*** Opening EXTRACTED INFORMATION ***

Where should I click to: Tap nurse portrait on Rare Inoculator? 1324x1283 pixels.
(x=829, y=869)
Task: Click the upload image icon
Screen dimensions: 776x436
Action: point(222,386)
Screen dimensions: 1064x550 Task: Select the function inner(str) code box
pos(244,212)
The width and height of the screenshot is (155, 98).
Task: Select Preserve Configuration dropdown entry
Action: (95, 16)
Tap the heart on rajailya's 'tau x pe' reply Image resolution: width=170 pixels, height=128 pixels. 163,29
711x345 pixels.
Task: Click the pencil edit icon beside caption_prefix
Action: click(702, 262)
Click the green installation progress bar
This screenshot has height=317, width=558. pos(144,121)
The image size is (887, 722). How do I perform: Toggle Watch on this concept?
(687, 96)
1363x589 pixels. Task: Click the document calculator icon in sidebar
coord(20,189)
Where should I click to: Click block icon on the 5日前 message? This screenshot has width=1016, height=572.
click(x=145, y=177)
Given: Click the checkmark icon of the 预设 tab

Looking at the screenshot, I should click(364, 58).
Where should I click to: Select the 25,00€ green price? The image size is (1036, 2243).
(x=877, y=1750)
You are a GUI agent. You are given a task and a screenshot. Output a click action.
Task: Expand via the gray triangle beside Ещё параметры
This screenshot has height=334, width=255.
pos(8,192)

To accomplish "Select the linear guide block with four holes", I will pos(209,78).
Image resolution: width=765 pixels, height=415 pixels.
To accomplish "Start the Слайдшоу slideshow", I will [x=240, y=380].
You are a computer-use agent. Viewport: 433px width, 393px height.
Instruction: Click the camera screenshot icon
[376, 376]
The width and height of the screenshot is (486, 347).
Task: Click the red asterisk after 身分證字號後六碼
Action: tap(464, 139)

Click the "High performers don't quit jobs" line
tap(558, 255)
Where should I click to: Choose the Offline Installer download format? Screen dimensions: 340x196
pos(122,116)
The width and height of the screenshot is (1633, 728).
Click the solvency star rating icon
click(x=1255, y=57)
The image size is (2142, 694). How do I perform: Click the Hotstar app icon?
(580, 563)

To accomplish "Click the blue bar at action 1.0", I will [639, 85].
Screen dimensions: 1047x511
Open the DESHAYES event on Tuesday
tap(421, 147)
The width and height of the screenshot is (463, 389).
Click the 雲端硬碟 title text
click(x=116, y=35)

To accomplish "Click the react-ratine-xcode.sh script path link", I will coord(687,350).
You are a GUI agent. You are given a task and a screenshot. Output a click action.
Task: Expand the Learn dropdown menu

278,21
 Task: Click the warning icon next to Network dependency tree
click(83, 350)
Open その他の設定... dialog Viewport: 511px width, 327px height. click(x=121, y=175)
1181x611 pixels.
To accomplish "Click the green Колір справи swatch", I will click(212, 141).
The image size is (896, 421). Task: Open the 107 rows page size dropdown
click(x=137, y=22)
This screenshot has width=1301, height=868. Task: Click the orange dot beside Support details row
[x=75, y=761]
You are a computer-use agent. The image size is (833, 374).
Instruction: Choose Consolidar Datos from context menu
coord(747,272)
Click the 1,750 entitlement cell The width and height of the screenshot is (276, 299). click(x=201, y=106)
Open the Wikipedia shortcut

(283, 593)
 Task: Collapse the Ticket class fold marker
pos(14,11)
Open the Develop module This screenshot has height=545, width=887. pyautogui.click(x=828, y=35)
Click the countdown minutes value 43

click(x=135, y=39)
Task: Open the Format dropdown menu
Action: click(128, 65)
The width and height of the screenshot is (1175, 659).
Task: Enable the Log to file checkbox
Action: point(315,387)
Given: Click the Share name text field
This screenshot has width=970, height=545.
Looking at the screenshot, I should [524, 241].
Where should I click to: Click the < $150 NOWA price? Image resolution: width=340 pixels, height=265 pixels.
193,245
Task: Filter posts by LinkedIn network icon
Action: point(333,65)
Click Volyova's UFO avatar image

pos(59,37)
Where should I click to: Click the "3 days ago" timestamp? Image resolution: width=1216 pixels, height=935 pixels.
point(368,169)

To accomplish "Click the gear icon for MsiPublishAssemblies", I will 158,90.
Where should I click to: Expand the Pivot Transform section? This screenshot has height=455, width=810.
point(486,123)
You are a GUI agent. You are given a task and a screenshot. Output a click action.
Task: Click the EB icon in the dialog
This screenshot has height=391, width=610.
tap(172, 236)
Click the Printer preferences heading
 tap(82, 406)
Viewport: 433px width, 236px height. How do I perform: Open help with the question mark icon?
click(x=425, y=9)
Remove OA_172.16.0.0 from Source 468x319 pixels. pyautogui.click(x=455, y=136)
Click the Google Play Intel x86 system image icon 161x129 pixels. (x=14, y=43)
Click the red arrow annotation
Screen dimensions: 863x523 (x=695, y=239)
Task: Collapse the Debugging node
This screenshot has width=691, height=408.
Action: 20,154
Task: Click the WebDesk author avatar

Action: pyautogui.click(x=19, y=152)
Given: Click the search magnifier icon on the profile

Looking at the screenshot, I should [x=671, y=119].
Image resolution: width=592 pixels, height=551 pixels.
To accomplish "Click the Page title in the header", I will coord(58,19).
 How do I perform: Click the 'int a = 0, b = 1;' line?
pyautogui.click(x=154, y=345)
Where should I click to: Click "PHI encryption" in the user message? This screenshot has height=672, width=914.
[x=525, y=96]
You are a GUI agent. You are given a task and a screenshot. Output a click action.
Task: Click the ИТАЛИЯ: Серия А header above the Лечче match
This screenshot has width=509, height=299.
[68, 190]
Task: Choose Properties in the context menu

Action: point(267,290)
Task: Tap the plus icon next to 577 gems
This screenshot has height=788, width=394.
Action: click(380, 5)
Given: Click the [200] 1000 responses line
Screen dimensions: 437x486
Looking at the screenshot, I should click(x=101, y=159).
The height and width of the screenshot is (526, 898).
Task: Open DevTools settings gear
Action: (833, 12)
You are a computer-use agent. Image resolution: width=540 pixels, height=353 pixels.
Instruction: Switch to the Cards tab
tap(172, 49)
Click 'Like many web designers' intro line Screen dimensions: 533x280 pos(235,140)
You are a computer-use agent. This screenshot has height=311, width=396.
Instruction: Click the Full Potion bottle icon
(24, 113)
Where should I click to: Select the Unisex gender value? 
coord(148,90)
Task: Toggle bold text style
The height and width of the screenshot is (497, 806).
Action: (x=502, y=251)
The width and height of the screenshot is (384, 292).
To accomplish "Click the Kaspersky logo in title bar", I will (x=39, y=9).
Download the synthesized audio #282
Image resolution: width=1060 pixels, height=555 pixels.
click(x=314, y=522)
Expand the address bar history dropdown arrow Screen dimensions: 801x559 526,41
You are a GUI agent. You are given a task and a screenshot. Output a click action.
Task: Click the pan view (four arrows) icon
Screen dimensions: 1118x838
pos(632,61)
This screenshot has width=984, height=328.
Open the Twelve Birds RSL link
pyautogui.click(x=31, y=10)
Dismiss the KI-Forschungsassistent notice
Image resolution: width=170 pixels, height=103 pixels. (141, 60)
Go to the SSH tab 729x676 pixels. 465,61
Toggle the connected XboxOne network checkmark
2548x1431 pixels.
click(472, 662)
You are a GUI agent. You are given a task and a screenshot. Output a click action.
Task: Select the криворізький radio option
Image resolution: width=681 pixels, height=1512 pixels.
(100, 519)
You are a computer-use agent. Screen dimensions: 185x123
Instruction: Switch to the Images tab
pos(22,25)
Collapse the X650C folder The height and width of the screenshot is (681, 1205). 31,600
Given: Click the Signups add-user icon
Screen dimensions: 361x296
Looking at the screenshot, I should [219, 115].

*** Closing EXTRACTED INFORMATION ***

WORK REQUIRED: Restate every line of the data word for word.

OUTPUT:
Where should I click to: Tap nurse portrait on Rare Inoculator? 1324x1283 pixels.
(x=829, y=869)
Task: Click the upload image icon
Screen dimensions: 776x436
Action: point(222,386)
Screen dimensions: 1064x550 Task: Select the function inner(str) code box
pos(244,212)
The width and height of the screenshot is (155, 98).
Task: Select Preserve Configuration dropdown entry
Action: (95, 16)
Tap the heart on rajailya's 'tau x pe' reply Image resolution: width=170 pixels, height=128 pixels. 163,29
711x345 pixels.
Task: Click the pencil edit icon beside caption_prefix
Action: click(702, 262)
Click the green installation progress bar
This screenshot has height=317, width=558. pos(144,121)
The image size is (887, 722). How do I perform: Toggle Watch on this concept?
(687, 96)
1363x589 pixels. Task: Click the document calculator icon in sidebar
coord(20,189)
Where should I click to: Click block icon on the 5日前 message? This screenshot has width=1016, height=572.
click(x=145, y=177)
Given: Click the checkmark icon of the 预设 tab

Looking at the screenshot, I should click(364, 58).
Where should I click to: Select the 25,00€ green price? The image size is (1036, 2243).
(x=877, y=1750)
You are a GUI agent. You are given a task and a screenshot. Output a click action.
Task: Expand via the gray triangle beside Ещё параметры
This screenshot has height=334, width=255.
pos(8,192)

To accomplish "Select the linear guide block with four holes", I will pos(209,78).
Image resolution: width=765 pixels, height=415 pixels.
To accomplish "Start the Слайдшоу slideshow", I will [x=240, y=380].
You are a computer-use agent. Viewport: 433px width, 393px height.
Instruction: Click the camera screenshot icon
[376, 376]
The width and height of the screenshot is (486, 347).
Task: Click the red asterisk after 身分證字號後六碼
Action: tap(464, 139)

Click the "High performers don't quit jobs" line
tap(558, 255)
Where should I click to: Choose the Offline Installer download format? Screen dimensions: 340x196
pos(122,116)
The width and height of the screenshot is (1633, 728).
Click the solvency star rating icon
click(x=1255, y=57)
The image size is (2142, 694). How do I perform: Click the Hotstar app icon?
(580, 563)

To accomplish "Click the blue bar at action 1.0", I will [639, 85].
Screen dimensions: 1047x511
Open the DESHAYES event on Tuesday
tap(421, 147)
The width and height of the screenshot is (463, 389).
Click the 雲端硬碟 title text
click(x=116, y=35)

To accomplish "Click the react-ratine-xcode.sh script path link", I will coord(687,350).
You are a GUI agent. You are given a task and a screenshot. Output a click action.
Task: Expand the Learn dropdown menu

278,21
 Task: Click the warning icon next to Network dependency tree
click(83, 350)
Open その他の設定... dialog Viewport: 511px width, 327px height. click(x=121, y=175)
1181x611 pixels.
To accomplish "Click the green Колір справи swatch", I will click(212, 141).
The image size is (896, 421). Task: Open the 107 rows page size dropdown
click(x=137, y=22)
This screenshot has width=1301, height=868. Task: Click the orange dot beside Support details row
[x=75, y=761]
You are a computer-use agent. The image size is (833, 374).
Instruction: Choose Consolidar Datos from context menu
coord(747,272)
Click the 1,750 entitlement cell The width and height of the screenshot is (276, 299). click(x=201, y=106)
Open the Wikipedia shortcut

(283, 593)
 Task: Collapse the Ticket class fold marker
pos(14,11)
Open the Develop module This screenshot has height=545, width=887. pyautogui.click(x=828, y=35)
Click the countdown minutes value 43

click(x=135, y=39)
Task: Open the Format dropdown menu
Action: click(128, 65)
The width and height of the screenshot is (1175, 659).
Task: Enable the Log to file checkbox
Action: point(315,387)
Given: Click the Share name text field
This screenshot has width=970, height=545.
Looking at the screenshot, I should [524, 241].
Where should I click to: Click the < $150 NOWA price? Image resolution: width=340 pixels, height=265 pixels.
193,245
Task: Filter posts by LinkedIn network icon
Action: point(333,65)
Click Volyova's UFO avatar image

pos(59,37)
Where should I click to: Click the "3 days ago" timestamp? Image resolution: width=1216 pixels, height=935 pixels.
point(368,169)

To accomplish "Click the gear icon for MsiPublishAssemblies", I will 158,90.
Where should I click to: Expand the Pivot Transform section? This screenshot has height=455, width=810.
point(486,123)
You are a GUI agent. You are given a task and a screenshot. Output a click action.
Task: Click the EB icon in the dialog
This screenshot has height=391, width=610.
tap(172, 236)
Click the Printer preferences heading
 tap(82, 406)
Viewport: 433px width, 236px height. How do I perform: Open help with the question mark icon?
click(x=425, y=9)
Remove OA_172.16.0.0 from Source 468x319 pixels. pyautogui.click(x=455, y=136)
Click the Google Play Intel x86 system image icon 161x129 pixels. (x=14, y=43)
Click the red arrow annotation
Screen dimensions: 863x523 (x=695, y=239)
Task: Collapse the Debugging node
This screenshot has width=691, height=408.
Action: 20,154
Task: Click the WebDesk author avatar

Action: pyautogui.click(x=19, y=152)
Given: Click the search magnifier icon on the profile

Looking at the screenshot, I should [x=671, y=119].
Image resolution: width=592 pixels, height=551 pixels.
To accomplish "Click the Page title in the header", I will coord(58,19).
 How do I perform: Click the 'int a = 0, b = 1;' line?
pyautogui.click(x=154, y=345)
Where should I click to: Click "PHI encryption" in the user message? This screenshot has height=672, width=914.
[x=525, y=96]
You are a GUI agent. You are given a task and a screenshot. Output a click action.
Task: Click the ИТАЛИЯ: Серия А header above the Лечче match
This screenshot has width=509, height=299.
[68, 190]
Task: Choose Properties in the context menu

Action: point(267,290)
Task: Tap the plus icon next to 577 gems
This screenshot has height=788, width=394.
Action: click(380, 5)
Given: Click the [200] 1000 responses line
Screen dimensions: 437x486
Looking at the screenshot, I should click(x=101, y=159).
The height and width of the screenshot is (526, 898).
Task: Open DevTools settings gear
Action: (833, 12)
You are a computer-use agent. Image resolution: width=540 pixels, height=353 pixels.
Instruction: Switch to the Cards tab
tap(172, 49)
Click 'Like many web designers' intro line Screen dimensions: 533x280 pos(235,140)
You are a computer-use agent. This screenshot has height=311, width=396.
Instruction: Click the Full Potion bottle icon
(24, 113)
Where should I click to: Select the Unisex gender value? 
coord(148,90)
Task: Toggle bold text style
The height and width of the screenshot is (497, 806).
Action: (x=502, y=251)
The width and height of the screenshot is (384, 292).
To accomplish "Click the Kaspersky logo in title bar", I will (x=39, y=9).
Download the synthesized audio #282
Image resolution: width=1060 pixels, height=555 pixels.
click(x=314, y=522)
Expand the address bar history dropdown arrow Screen dimensions: 801x559 526,41
You are a GUI agent. You are given a task and a screenshot. Output a click action.
Task: Click the pan view (four arrows) icon
Screen dimensions: 1118x838
pos(632,61)
This screenshot has width=984, height=328.
Open the Twelve Birds RSL link
pyautogui.click(x=31, y=10)
Dismiss the KI-Forschungsassistent notice
Image resolution: width=170 pixels, height=103 pixels. (141, 60)
Go to the SSH tab 729x676 pixels. 465,61
Toggle the connected XboxOne network checkmark
2548x1431 pixels.
click(472, 662)
You are a GUI agent. You are given a task and a screenshot. Output a click action.
Task: Select the криворізький radio option
Image resolution: width=681 pixels, height=1512 pixels.
(100, 519)
You are a computer-use agent. Screen dimensions: 185x123
Instruction: Switch to the Images tab
pos(22,25)
Collapse the X650C folder The height and width of the screenshot is (681, 1205). 31,600
Given: Click the Signups add-user icon
Screen dimensions: 361x296
Looking at the screenshot, I should [219, 115].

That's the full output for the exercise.